Deferred tax assets and liabilities are ascertained based on temporary differences arising between the tax bases of assets and 
liabilities and their carrying amounts in the financial statements. Deferred tax assets also result where amounts have been fully 
expensed but future tax  deductions are available.  No deferred income  tax will be recognised from the initial recognition of  an 
asset or liability, excluding a business combination, where there is no effect on accounting or taxable profit or loss. 

Deferred tax assets and liabilities are calculated at the tax rates that are expected to apply to the period when the asset is realised 
or the liability is settled, based on tax rates enacted or substantively enacted at reporting date.  Their measurement also reflects 
the way management expects to recover or settle the carrying amount of the related asset or liability. 

Deferred tax assets relating to temporary differences and unused tax losses are recognised only to the extent that it is probable 
that future taxable profit will be available against which the benefits of the deferred tax asset can be utilised. 

Where temporary differences exist in relation to investments in subsidiaries, branches, associates, and joint ventures, deferred 
tax assets and liabilities are not recognised where the timing of the reversal of the temporary difference can be controlled, and it 
is not probable that the reversal will occur in the foreseeable future. 
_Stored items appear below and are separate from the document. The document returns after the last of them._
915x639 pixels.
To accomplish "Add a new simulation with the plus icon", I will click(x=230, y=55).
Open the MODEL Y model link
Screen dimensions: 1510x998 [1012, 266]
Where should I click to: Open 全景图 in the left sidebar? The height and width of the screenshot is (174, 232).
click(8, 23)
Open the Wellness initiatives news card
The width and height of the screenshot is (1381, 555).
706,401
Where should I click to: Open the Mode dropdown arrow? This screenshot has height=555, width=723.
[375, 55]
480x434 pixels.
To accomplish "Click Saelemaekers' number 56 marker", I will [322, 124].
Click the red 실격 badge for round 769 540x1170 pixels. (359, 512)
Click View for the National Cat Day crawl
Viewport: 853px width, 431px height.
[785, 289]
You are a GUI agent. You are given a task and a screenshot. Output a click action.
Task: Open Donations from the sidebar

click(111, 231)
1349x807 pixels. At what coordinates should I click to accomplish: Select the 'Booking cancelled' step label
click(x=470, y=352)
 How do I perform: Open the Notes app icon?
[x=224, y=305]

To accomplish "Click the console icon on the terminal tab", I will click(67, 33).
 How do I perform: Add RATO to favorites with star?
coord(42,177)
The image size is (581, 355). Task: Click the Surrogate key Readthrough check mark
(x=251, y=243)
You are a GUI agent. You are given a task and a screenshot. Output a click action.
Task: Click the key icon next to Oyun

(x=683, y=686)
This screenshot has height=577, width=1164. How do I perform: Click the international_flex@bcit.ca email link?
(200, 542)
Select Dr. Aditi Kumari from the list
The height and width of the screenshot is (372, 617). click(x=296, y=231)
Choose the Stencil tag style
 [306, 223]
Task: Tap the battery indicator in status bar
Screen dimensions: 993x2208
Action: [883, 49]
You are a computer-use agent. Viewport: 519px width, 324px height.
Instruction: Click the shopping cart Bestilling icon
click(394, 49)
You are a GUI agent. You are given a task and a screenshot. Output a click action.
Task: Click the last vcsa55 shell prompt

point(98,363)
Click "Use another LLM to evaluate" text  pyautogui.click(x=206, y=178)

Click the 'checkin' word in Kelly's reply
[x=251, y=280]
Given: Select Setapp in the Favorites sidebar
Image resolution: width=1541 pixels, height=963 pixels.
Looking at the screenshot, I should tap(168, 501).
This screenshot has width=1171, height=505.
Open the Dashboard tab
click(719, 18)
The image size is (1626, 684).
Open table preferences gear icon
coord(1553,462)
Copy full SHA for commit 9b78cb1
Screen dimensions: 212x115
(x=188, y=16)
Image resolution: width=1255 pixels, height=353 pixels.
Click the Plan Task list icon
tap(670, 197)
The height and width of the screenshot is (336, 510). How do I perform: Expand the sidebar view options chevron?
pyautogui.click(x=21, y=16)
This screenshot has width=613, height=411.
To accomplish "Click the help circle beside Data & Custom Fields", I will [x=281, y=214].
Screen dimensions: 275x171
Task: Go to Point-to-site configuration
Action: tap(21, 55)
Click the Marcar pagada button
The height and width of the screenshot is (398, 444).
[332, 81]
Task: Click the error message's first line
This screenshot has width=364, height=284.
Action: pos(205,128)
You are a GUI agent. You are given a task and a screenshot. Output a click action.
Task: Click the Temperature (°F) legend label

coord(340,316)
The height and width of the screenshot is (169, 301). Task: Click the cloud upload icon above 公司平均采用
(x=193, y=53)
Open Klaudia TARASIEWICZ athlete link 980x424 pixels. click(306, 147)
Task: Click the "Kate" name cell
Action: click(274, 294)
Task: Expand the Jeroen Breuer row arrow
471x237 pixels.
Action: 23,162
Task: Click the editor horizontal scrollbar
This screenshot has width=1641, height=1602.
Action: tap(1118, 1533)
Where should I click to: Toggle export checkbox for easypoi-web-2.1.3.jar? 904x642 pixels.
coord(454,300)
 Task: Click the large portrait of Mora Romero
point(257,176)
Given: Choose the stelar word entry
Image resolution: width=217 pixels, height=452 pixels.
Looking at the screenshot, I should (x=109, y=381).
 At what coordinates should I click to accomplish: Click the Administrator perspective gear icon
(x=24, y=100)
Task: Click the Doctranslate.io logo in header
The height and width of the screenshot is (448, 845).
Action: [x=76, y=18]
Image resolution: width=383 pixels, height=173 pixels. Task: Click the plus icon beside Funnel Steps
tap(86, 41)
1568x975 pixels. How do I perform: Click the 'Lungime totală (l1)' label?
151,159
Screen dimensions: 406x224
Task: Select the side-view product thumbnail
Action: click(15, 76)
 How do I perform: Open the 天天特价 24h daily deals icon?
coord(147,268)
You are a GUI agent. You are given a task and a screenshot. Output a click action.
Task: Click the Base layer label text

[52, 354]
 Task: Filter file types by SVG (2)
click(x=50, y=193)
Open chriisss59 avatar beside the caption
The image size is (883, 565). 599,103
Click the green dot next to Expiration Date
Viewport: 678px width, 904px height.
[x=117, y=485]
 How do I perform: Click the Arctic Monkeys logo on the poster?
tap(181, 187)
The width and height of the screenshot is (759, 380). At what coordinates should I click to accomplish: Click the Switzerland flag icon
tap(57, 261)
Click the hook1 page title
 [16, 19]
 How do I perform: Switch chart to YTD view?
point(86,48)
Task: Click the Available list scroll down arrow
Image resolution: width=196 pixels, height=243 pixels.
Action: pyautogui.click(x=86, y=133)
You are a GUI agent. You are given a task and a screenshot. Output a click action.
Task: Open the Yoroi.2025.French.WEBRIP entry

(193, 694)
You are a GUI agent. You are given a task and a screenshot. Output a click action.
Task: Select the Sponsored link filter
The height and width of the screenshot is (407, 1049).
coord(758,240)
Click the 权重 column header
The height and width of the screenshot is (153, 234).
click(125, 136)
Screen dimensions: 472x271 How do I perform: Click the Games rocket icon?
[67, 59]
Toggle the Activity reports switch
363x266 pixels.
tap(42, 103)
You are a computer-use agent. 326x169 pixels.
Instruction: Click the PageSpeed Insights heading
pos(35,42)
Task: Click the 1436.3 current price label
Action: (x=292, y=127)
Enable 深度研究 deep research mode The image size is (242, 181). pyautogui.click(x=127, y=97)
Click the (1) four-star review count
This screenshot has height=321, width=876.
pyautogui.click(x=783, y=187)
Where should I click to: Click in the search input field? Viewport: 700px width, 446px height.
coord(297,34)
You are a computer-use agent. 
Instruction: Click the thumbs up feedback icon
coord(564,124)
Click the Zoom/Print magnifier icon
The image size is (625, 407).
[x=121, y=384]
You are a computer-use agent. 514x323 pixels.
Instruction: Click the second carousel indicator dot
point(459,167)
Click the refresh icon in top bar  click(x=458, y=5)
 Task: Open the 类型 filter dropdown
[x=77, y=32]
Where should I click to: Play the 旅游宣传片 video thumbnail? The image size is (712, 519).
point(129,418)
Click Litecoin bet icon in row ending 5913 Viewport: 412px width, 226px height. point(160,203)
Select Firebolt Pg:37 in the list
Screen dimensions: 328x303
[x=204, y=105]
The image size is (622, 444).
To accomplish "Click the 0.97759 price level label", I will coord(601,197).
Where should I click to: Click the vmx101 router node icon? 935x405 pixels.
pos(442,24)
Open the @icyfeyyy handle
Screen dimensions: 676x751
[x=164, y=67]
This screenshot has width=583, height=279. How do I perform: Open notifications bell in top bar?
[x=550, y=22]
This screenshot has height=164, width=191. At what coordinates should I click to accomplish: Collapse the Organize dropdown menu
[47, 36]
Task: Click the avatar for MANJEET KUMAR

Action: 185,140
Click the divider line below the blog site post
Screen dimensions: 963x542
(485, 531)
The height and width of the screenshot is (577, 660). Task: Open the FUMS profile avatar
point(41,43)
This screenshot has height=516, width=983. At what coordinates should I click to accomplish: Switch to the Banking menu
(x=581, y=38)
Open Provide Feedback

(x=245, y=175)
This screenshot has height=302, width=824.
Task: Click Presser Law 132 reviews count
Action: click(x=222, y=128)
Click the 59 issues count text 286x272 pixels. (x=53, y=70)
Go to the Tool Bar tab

Current tax assets and liabilities are offset where a legally enforceable right of set-off exists and it is intended that net settlement 
or simultaneous realisation and settlement of the respective asset and liability will occur.  Deferred tax assets and liabilities are 
offset where a legally enforceable right of set-off exists, the deferred tax assets and liabilities relate to income taxes levied by the 
same taxation authority on either the same taxable entity or different taxable entities where it is intended that net settlement or 
simultaneous realisation and settlement of the respective asset and liability will occur in future periods in which significant amounts 
of deferred tax assets or liabilities are expected to be recovered or settled. 

Pointerra Limited and its wholly owned Australian subsidiary have not implemented tax consolidation legislation. The head entity 
and each subsidiary in the tax consolidated group continue to account for their own current and deferred tax amounts. 

Property, plant and equipment 

Plant and equipment is stated at historical cost less accumulated depreciation and impairment. Historical cost includes expenditure 
that is directly attributable to the acquisition of the items.  

Depreciation is calculated on a straight-line basis to write off the net cost of each item of property, plant and equipment over their 
expected useful lives as follows: 

Plant and equipment 

3-7 years 

The residual values, useful lives and depreciation methods are reviewed, and adjusted if appropriate, at each reporting date. 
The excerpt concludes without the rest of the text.